TASK DETAILS ▸
Find the line with "Image resolution: width=627" in the records below. Copy it and every line after it, up to and including the line with "1241x568 pixels.".

SUPPLIED DATA ▸

---

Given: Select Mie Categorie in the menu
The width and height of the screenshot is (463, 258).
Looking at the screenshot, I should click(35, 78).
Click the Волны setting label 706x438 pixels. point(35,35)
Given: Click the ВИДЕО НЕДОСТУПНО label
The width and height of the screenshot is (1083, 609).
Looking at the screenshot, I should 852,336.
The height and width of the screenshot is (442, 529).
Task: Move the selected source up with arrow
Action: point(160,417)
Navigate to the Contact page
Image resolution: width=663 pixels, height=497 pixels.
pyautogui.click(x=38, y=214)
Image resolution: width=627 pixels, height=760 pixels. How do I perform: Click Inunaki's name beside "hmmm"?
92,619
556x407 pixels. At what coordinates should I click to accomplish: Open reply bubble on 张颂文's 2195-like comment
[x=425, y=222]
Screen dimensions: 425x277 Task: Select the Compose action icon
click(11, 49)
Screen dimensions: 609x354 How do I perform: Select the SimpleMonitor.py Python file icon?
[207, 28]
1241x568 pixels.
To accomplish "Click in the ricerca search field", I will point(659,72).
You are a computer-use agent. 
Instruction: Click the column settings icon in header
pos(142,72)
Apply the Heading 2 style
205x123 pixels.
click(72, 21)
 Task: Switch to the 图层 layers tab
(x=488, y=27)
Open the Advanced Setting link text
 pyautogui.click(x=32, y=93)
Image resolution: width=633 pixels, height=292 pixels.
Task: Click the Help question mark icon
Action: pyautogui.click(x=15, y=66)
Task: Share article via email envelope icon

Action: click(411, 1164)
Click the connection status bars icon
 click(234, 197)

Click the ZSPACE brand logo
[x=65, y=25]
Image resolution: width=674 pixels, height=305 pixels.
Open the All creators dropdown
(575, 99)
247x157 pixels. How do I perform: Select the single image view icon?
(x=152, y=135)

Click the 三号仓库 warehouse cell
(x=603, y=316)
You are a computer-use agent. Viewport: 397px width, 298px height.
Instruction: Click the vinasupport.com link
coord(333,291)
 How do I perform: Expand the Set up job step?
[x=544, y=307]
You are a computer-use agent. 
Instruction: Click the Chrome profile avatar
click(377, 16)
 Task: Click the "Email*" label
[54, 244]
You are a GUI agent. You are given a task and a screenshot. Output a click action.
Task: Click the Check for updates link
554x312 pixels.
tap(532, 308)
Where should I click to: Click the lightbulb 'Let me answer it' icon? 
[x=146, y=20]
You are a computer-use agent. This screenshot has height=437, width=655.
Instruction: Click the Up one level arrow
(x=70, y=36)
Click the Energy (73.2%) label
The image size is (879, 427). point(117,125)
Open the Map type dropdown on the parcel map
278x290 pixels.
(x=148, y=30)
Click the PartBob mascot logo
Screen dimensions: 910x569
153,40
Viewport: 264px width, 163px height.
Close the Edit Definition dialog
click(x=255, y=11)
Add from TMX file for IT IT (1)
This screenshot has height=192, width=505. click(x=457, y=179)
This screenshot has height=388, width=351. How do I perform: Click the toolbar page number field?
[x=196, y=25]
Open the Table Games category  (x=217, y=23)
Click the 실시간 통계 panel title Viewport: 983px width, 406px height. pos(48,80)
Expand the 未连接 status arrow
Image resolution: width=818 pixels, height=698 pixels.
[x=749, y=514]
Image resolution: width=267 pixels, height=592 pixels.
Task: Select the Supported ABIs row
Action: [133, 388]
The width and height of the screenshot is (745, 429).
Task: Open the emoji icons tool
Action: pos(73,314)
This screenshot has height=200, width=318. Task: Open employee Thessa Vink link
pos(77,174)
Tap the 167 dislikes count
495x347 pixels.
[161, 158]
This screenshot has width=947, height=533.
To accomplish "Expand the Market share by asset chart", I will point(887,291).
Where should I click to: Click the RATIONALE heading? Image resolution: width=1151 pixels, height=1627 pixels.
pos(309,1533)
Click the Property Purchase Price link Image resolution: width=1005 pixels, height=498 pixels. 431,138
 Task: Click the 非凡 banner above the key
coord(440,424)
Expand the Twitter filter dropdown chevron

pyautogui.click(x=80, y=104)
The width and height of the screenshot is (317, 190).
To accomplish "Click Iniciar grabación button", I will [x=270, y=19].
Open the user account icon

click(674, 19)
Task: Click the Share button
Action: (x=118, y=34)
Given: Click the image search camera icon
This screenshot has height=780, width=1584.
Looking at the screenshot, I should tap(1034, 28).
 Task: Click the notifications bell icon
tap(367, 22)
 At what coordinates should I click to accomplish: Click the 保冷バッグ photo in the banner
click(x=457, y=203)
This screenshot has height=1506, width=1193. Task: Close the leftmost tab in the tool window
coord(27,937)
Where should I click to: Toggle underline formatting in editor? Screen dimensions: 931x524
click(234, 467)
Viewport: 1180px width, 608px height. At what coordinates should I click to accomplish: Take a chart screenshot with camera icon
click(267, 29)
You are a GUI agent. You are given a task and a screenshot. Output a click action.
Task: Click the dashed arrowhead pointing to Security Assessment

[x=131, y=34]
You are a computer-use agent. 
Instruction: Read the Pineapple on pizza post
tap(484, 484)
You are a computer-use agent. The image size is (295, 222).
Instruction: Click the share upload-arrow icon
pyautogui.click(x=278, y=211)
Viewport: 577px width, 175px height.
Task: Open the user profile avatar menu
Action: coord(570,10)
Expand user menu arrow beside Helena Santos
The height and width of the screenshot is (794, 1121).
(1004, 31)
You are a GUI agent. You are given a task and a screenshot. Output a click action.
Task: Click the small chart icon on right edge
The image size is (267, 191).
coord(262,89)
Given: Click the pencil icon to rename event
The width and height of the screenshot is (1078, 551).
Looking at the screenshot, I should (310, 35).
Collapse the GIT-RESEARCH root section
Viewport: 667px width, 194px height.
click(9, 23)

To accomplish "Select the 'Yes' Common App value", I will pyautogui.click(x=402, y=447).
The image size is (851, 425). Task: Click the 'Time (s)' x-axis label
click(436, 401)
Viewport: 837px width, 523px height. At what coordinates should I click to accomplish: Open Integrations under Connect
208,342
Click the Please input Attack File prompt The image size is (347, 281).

---

EXERCISE SOLUTION ▸
Image resolution: width=627 pixels, height=760 pixels. How do I perform: Click Inunaki's name beside "hmmm"?
92,619
556x407 pixels. At what coordinates should I click to accomplish: Open reply bubble on 张颂文's 2195-like comment
[x=425, y=222]
Screen dimensions: 425x277 Task: Select the Compose action icon
click(11, 49)
Screen dimensions: 609x354 How do I perform: Select the SimpleMonitor.py Python file icon?
[207, 28]
1241x568 pixels.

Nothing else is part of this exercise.